The IRS provides an alternate, more complex method for withholding tax on supplemental wages, called the aggregate method. Employers typically use this method if the supplemental pay is combined with the employee’s regular wages into a single paycheck without separate identification. To perform this calculation, the employer adds the supplemental payment to the regular wages for the most recent payroll period. The combined amount is treated as a single regular wage payment. The employer calculates the total income tax withholding using the employee’s Form W-4 and the standard tax tables. The tax already withheld from the regular wages is then subtracted from this total, with the remainder being the amount withheld from the supplemental payment. This method often results in withholding that more closely aligns with the employee’s actual tax profile.

The High-Dollar Mandatory Rate

A mandatory rule applies when an employee receives a very large amount of supplemental wages within a single calendar year. If an employee’s total supplemental wages for the year exceed $1 million, the employer must use a different flat rate for the amount that surpasses this threshold.
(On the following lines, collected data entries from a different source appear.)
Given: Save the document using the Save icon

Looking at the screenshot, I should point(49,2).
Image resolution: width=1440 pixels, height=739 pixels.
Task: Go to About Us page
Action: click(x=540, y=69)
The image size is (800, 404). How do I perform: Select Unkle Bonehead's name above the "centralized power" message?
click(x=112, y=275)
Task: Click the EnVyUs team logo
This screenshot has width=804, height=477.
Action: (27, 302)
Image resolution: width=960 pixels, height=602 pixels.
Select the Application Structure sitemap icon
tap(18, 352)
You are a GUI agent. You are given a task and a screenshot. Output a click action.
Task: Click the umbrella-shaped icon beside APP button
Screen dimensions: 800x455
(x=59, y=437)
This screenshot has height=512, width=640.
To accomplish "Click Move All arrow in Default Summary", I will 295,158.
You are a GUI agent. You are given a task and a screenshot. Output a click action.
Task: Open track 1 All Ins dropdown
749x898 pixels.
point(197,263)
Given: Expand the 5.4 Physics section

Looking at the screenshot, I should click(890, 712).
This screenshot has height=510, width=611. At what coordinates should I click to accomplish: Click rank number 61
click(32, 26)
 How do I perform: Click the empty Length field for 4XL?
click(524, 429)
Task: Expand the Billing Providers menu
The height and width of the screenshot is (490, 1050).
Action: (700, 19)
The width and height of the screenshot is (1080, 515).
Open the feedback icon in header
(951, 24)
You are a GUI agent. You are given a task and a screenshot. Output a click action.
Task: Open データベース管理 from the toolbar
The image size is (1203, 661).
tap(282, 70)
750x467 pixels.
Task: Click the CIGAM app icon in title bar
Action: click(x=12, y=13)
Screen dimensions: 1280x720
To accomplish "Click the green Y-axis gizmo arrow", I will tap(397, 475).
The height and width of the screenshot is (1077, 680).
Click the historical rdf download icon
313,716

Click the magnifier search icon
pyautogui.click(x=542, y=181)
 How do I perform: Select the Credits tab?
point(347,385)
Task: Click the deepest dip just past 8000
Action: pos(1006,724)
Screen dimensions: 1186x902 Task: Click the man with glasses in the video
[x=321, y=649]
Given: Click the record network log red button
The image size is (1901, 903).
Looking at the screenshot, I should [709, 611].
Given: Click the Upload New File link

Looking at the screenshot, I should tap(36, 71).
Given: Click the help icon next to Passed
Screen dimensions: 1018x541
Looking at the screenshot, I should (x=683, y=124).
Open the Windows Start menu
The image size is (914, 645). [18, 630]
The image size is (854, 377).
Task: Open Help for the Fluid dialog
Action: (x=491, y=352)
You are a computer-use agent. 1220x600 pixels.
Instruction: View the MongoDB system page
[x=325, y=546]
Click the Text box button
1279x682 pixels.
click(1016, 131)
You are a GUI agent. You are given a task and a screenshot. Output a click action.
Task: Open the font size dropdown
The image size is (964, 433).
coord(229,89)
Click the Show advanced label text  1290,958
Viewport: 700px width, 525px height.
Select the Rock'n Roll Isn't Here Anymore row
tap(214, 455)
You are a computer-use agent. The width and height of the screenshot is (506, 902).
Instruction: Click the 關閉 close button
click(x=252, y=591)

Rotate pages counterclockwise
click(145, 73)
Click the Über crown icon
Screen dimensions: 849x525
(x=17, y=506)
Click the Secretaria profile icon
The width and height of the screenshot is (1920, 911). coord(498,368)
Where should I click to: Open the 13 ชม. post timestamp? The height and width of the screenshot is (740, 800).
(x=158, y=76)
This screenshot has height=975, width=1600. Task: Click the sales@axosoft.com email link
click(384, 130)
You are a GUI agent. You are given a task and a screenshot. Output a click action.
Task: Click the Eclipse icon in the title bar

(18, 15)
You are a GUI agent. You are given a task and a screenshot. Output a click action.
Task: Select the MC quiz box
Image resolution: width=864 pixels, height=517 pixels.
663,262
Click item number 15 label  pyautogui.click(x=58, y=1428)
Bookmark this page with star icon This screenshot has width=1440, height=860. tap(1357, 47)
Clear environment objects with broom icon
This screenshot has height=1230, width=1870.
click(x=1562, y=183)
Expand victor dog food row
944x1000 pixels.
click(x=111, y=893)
The portion of the payment exceeding the $1 million cumulative amount must have federal income tax withheld at the maximum tax rate, currently 37%. This mandatory flat rate withholding applies to the excess amount regardless of the employee’s Form W-4.

Withholding vs. Final Tax Liability

It is important to understand the difference between tax withholding and your final tax liability. The supplemental tax rate, whether 22% or 37%, is only an estimate of the tax you will ultimately owe. The actual tax owed on your total income for the year, including all regular and supplemental wages, is determined when you file your annual Form 1040 income tax return. The amounts withheld from your paychecks are credits applied toward that final tax bill. Depending on your overall financial situation, the flat rate withholding may result in a tax refund if you overpaid or an additional tax payment if you underpaid.